I wasn’t actively looking for full-time work. I was perusing occasionally, and have done some part-time work in recent years, but this was an opportunity that I couldn’t pass up. I will be working with one of my best friends, at a school fifteen minutes away, in a fantastic district. The administration has been super encouraging and understands the quick turnaround needed and the team is willing to support me in a way that makes this the perfect job to throw my hat back in the ring.
So what does that mean for SAHMmelier? Well, I guess, for starters, the name is a bit of a misnomer, isn’t it?
It means that I will still enjoy learning and tasting wines, introducing smaller producers, and sharing stand-outs. But the frequency and length may not be what it has been, at least during the school year. After all, I will be teaching the ACTUAL ABCs, not the acronym against Chardonnay.
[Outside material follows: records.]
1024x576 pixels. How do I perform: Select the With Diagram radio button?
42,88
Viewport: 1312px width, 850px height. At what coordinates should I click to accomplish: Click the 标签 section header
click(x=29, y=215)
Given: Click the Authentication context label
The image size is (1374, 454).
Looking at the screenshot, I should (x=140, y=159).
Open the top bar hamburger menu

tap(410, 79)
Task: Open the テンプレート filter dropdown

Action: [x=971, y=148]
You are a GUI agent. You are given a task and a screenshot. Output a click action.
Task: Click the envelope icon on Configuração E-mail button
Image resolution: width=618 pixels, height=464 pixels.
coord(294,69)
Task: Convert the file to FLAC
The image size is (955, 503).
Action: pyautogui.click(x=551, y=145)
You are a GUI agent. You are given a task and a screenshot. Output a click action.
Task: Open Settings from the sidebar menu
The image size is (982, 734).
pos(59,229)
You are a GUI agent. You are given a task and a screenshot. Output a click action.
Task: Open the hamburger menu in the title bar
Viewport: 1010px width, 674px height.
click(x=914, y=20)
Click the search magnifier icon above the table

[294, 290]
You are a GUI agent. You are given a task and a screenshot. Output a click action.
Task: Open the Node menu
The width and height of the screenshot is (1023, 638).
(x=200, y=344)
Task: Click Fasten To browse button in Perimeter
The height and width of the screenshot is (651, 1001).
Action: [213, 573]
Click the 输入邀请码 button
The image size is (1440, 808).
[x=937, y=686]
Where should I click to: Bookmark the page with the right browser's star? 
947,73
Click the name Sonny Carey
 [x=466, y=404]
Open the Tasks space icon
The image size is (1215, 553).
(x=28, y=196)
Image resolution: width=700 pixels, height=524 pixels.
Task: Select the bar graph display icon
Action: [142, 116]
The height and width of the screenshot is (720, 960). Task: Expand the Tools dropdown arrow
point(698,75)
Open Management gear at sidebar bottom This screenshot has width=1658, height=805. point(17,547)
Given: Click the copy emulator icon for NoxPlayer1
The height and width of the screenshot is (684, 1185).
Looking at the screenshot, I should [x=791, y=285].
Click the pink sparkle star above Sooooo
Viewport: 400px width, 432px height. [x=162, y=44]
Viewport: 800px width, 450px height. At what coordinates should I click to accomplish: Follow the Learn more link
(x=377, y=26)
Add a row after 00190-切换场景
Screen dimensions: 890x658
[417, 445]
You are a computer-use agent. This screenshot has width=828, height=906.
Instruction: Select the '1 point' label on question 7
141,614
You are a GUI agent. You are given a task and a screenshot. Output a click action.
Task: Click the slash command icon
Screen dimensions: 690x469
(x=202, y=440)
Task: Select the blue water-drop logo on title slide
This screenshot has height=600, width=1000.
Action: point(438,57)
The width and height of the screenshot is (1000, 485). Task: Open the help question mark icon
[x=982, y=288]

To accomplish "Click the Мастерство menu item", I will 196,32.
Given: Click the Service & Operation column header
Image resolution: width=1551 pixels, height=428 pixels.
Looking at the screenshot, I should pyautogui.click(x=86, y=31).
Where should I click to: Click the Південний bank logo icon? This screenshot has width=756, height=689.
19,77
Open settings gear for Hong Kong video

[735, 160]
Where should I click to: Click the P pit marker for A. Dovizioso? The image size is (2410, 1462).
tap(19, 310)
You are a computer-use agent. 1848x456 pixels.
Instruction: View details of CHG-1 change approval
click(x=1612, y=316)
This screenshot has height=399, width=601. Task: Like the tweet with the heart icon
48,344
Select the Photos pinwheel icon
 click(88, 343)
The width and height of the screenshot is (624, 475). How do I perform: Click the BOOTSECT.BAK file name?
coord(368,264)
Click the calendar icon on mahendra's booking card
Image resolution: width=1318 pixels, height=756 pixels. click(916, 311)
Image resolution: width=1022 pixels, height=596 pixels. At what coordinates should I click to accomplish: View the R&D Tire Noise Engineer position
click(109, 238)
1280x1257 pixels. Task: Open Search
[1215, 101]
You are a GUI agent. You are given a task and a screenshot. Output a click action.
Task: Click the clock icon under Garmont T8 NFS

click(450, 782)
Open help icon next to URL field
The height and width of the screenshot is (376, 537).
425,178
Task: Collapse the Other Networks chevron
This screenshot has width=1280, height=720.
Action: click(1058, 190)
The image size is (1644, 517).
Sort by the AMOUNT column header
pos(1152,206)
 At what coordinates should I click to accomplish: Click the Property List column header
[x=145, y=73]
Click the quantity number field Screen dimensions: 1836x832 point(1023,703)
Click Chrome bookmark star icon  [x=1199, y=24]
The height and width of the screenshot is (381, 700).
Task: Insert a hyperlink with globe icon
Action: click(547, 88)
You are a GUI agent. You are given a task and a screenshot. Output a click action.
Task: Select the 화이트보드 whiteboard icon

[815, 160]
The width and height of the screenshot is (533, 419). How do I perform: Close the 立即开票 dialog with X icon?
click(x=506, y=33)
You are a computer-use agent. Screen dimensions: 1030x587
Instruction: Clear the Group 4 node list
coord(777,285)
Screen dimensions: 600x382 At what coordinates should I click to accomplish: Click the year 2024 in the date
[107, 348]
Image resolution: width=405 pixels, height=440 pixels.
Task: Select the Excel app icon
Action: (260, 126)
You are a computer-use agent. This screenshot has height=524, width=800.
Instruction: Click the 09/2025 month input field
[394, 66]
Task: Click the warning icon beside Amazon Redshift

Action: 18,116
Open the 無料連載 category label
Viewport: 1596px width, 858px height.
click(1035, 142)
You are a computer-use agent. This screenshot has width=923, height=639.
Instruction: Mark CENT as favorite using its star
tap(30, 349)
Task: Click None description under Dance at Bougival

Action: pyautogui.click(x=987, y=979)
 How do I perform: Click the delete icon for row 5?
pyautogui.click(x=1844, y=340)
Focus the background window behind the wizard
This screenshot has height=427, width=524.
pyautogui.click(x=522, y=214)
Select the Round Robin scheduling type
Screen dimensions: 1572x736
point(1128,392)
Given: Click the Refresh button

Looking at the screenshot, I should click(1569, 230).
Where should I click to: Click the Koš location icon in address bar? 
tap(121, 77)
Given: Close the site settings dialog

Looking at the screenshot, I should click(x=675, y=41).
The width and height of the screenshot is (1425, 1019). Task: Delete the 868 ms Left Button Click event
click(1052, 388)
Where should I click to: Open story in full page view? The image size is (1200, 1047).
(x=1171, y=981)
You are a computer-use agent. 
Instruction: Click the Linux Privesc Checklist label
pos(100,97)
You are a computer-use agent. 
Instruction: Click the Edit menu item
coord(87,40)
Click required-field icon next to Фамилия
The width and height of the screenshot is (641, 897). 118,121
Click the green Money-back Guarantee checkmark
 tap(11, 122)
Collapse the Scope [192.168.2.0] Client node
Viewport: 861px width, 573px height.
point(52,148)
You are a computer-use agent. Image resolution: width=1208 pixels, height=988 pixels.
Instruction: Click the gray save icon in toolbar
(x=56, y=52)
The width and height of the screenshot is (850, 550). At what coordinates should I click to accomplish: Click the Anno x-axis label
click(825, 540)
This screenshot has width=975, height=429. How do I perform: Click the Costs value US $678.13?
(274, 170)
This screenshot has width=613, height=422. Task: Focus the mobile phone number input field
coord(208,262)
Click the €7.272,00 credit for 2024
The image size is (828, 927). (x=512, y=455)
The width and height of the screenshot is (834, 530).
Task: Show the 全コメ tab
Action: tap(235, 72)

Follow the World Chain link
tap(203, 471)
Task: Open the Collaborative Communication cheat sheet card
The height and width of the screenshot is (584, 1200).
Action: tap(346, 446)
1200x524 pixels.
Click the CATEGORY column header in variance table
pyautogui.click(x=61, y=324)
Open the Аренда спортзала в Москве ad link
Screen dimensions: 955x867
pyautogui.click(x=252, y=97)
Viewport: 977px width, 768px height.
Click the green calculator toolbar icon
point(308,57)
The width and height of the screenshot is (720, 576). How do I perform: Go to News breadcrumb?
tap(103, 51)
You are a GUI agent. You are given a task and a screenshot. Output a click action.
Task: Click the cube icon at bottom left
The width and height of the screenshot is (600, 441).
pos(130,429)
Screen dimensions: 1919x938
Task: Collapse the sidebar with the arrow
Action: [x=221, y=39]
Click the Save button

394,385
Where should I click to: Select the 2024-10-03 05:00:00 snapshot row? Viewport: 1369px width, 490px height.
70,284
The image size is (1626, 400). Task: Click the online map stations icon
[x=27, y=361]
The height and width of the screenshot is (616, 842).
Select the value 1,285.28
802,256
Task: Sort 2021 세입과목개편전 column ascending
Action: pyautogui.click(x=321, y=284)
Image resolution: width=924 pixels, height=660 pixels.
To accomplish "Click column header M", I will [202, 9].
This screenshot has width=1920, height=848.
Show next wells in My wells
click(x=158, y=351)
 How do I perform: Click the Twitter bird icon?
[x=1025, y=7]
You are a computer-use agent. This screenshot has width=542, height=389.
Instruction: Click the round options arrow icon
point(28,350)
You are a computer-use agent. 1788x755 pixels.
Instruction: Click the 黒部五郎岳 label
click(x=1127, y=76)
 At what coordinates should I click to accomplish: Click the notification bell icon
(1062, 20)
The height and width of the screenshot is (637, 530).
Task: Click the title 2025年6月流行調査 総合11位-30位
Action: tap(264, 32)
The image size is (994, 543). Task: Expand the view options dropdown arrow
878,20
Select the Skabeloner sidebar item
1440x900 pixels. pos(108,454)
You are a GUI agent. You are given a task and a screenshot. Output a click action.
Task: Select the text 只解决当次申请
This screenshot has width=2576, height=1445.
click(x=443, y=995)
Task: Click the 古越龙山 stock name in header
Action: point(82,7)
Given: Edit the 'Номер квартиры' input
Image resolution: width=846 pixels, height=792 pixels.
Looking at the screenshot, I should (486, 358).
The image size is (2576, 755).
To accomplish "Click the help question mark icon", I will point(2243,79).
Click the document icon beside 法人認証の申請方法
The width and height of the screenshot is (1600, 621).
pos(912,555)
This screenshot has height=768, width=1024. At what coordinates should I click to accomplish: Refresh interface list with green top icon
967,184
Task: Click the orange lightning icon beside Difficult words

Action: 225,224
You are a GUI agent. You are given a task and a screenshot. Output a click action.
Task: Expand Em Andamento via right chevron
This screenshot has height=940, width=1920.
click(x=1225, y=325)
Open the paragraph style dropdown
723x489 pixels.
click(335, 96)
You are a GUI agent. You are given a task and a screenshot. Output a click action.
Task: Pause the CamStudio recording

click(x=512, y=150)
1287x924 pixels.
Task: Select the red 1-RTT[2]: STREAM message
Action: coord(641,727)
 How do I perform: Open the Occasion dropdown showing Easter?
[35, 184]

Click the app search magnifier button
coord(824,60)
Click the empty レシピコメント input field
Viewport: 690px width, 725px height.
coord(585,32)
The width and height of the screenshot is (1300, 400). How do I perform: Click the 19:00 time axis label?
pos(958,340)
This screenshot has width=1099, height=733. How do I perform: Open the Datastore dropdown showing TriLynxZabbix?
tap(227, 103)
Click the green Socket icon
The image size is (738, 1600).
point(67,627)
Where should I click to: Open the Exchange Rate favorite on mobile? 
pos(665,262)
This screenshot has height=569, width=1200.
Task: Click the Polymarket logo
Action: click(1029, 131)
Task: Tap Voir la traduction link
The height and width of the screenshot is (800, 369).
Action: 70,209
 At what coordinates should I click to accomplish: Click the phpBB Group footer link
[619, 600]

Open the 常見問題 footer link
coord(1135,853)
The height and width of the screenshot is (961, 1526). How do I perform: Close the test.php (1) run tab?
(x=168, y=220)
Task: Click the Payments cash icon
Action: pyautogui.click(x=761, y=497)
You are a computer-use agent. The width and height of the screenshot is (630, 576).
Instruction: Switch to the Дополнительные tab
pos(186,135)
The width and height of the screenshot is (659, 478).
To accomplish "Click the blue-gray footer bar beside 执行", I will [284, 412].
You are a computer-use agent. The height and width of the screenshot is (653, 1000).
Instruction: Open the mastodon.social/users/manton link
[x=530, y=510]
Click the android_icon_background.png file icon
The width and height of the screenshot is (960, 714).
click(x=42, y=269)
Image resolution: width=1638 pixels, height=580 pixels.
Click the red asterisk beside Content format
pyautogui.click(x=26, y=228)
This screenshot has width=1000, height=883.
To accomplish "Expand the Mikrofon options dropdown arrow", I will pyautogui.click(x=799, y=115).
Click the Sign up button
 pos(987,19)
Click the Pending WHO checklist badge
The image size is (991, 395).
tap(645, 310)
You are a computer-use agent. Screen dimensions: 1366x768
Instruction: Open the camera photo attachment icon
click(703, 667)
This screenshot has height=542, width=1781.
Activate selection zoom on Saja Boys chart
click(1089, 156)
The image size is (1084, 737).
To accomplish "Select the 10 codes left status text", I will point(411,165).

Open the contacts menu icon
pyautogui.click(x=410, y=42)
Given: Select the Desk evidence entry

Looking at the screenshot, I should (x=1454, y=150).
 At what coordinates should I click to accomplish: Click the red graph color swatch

It means that my creative and verbal juices will be flowing all day and may be a little parched in the evenings.
Changing algorithms on social media, shorter attention spans in general, less time to read for many has lead to a decline in views and responses on my blog. I think Instagram posts and similar brief reviews get more reach these days anyway. So, the blog posts will be reserved mainly for stories and general pondering and more direct “reviews” will likely be in shorter format social media posts. I still have stories stacked up in the queue that deserve more attention and I will get to those. However, the timelines for completion may be stretched.
Over the last eight years, this blog has been an amazing outlet for connecting and creating and I am not ready to let it go. But I am ready to expand my influence. Now, the “consumers” will be much shorter and not of legal drinking age. But my hope is that the impact is longer lasting.
So, cheers to new beginnings and changes and new levels of fatigue. Teaching with my own children in my mid-40s is likely going to be more physically challenging than it was when I began in my early 20s. But, just like the vines that struggle, I am hoping to produce some better quality fruit in my life, and theirs.